The troops from the town’s 16 Air Assault Brigade marched “with swords drawn, bayonets fixed, drums beating, bands playing and Colours flying”.
Hundreds of people lined Colchester High Street this morning as the brigade, based at the Merville Barracks, went on parade to mark their recent return from a six-month tour of Afghanistan.
Brigadier James Chiswell MC, who commanded the brigade in Afghanistan, said: “Having the Freedom of the Borough of Colchester is something that is deeply cherished by 16 Air Assault Brigade, symbolising the strong relationship between the town and the soldiers that live in it.

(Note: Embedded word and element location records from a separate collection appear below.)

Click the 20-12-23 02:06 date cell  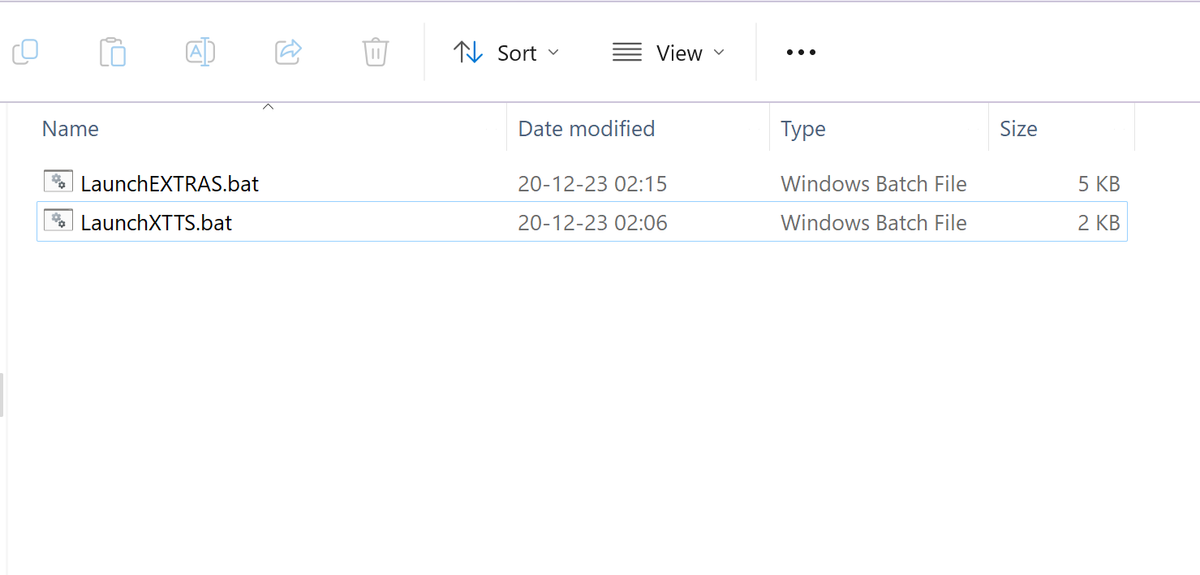click(x=592, y=223)
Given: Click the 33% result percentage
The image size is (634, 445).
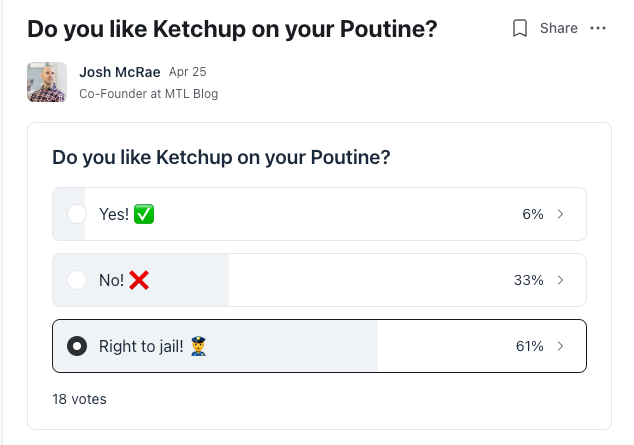Looking at the screenshot, I should (528, 280).
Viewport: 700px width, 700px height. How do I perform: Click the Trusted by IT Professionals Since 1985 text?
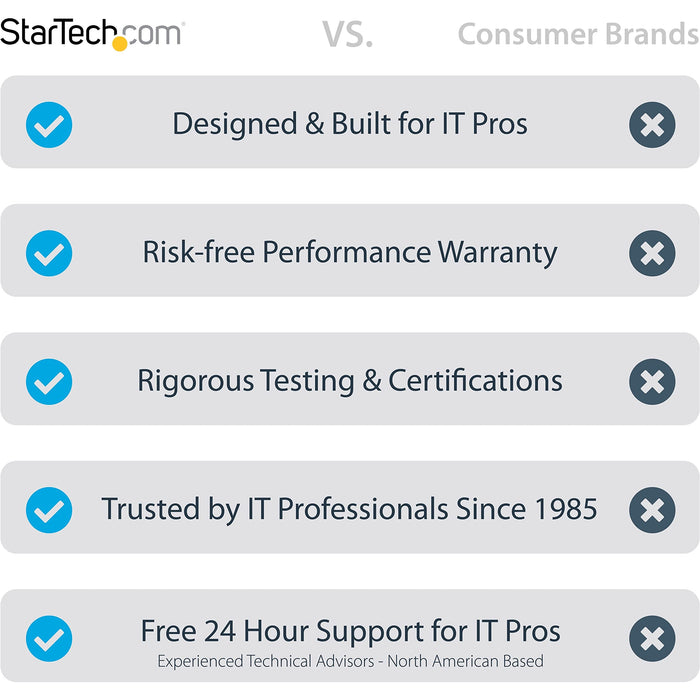(x=350, y=509)
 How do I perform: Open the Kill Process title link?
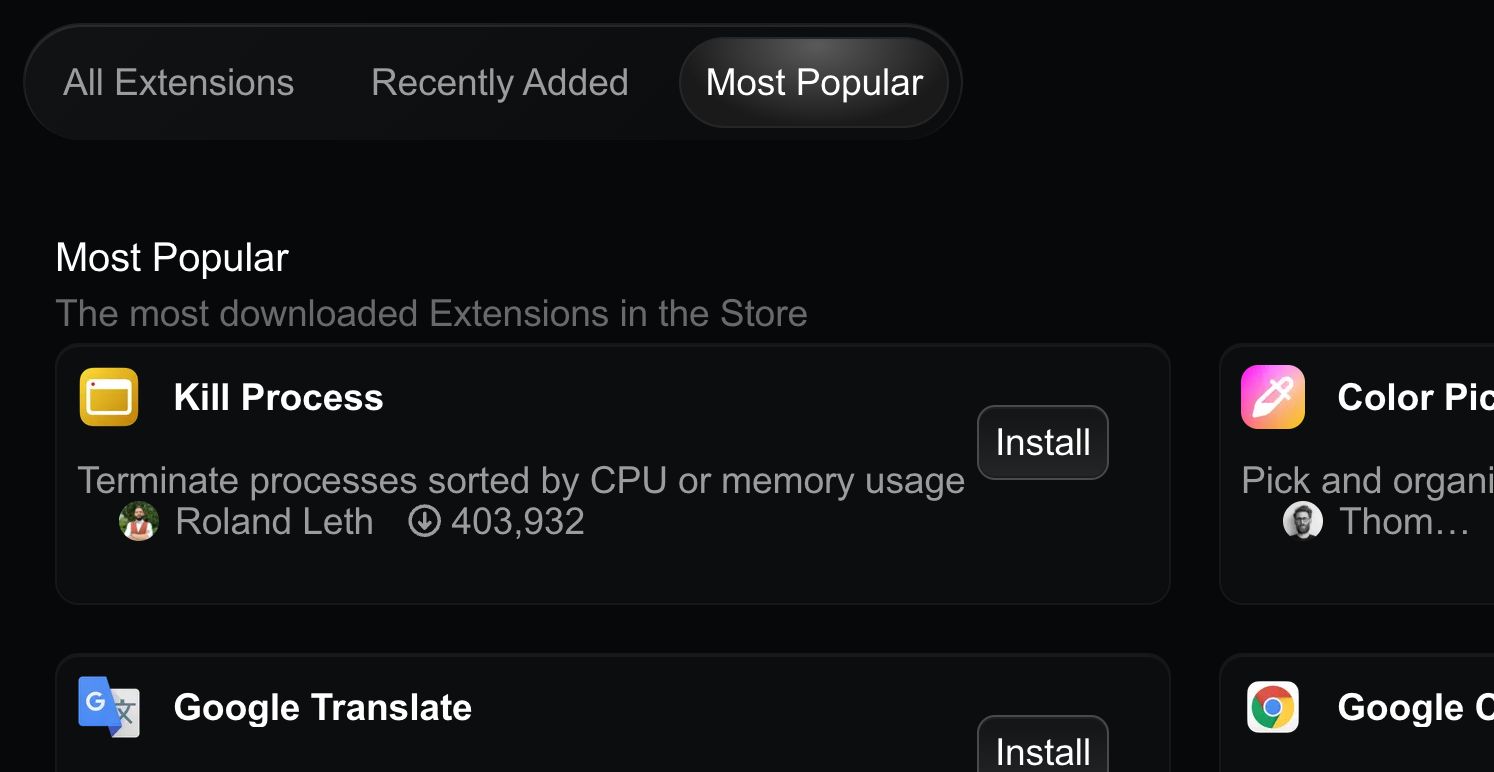click(278, 397)
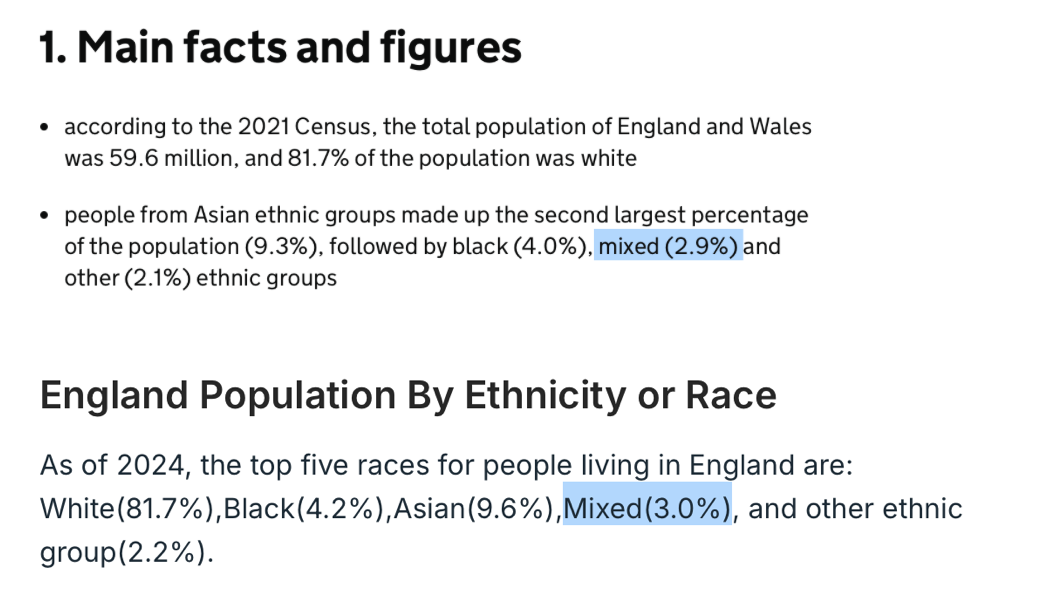Image resolution: width=1042 pixels, height=598 pixels.
Task: Click the 'Black(4.2%)' entry
Action: tap(304, 508)
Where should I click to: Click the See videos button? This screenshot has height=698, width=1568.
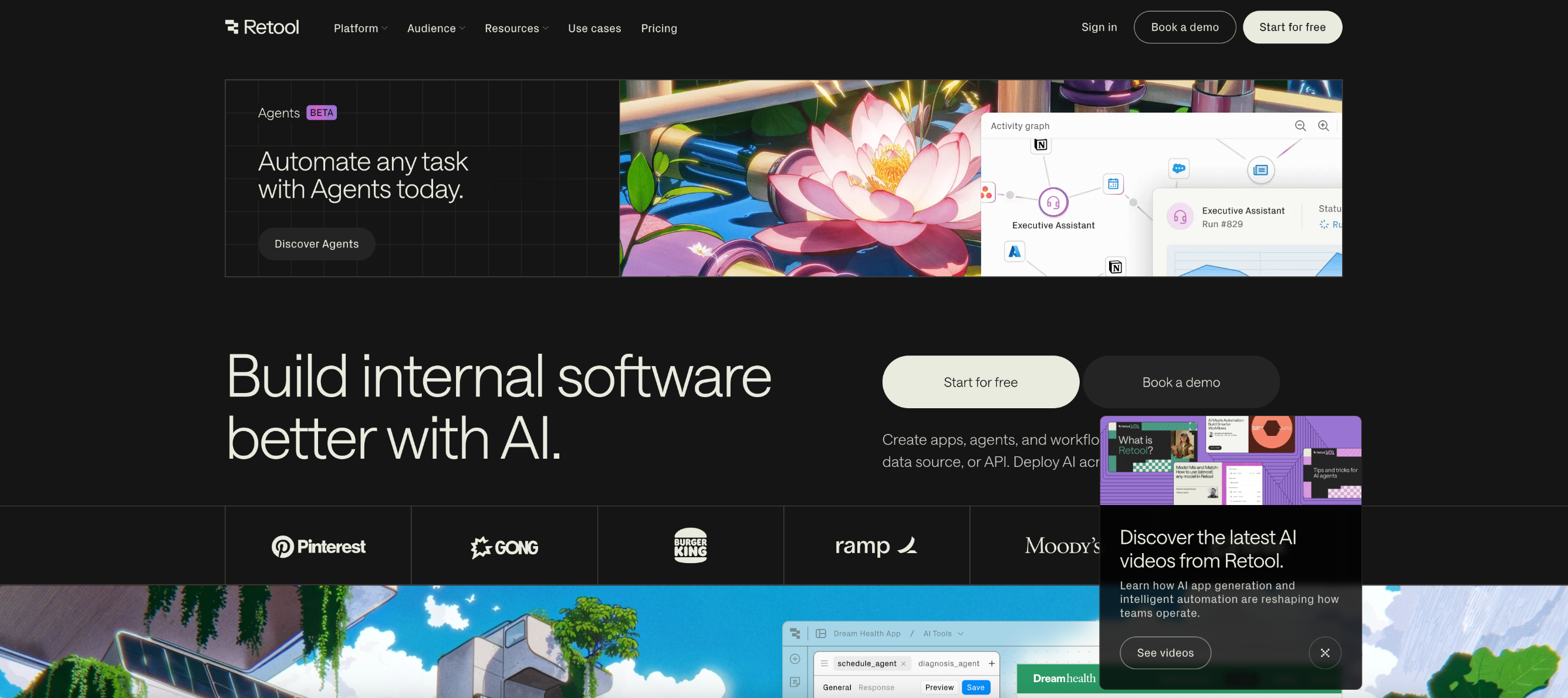1165,653
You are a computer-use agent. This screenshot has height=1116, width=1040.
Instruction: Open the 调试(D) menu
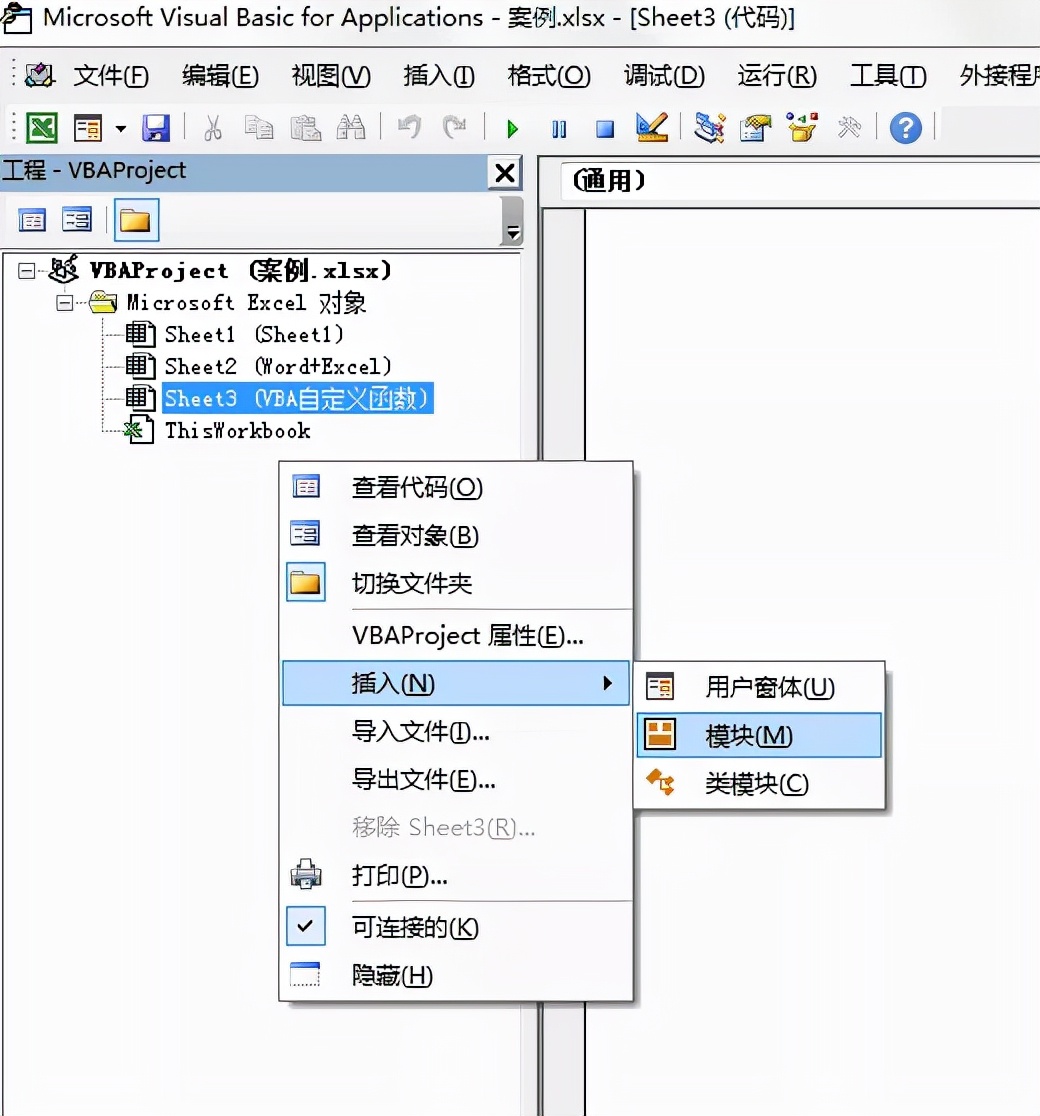pos(663,75)
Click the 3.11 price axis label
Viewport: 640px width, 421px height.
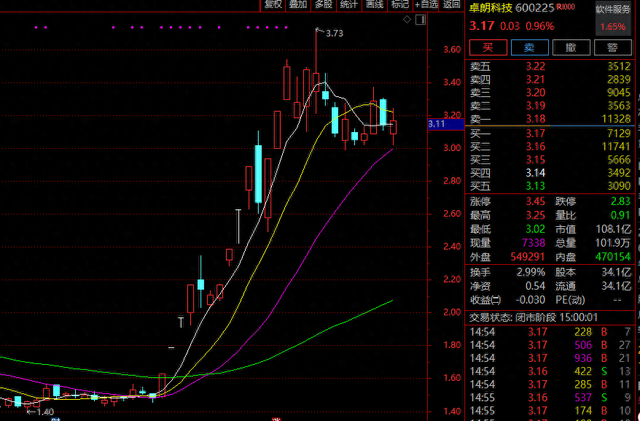[x=436, y=124]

“The support that Colchester has provided to troops and their families every time we have deployed on operations has been phenomenal. To know that the town is part of the team was an enormous source of strength for us during the recent tour of Afghanistan.
“I speak for all the soldiers of 16 Air Assault Brigade when I say that we are eagerly looking forward to the chance to parade through Colchester as a demonstration of the value we place on links with the town we are proud to call home.”
The parade, led by The Band of The Parachute Regiment, set off from East Hill at 11am. The route took them along High Street and past the Town Hall, where the Mayor of Colchester Helen Chuah, Lord Petre Lord Lieutenant of Essex and Brigadier Chiswell took the salute.
The march, also including The Band of The Prince of Wales’s Division, ended on North Hill.
Cllr Chuah said: “I am delighted that, once again, troops from 16 Air Assault Brigade have exercised the right to march through Colchester town centre.
“This wonderful event has offered the people of Colchester the chance to show their support and affection for our soldiers.”
16 Air Assault Brigade was granted the Freedom of Colchester in February 2008 and has exercised it once before in July 2009. The history of such parades is uncertain, but it seems to date back to feudal times when militias who had won the trust of local people were granted the right to march through a town with their weapons.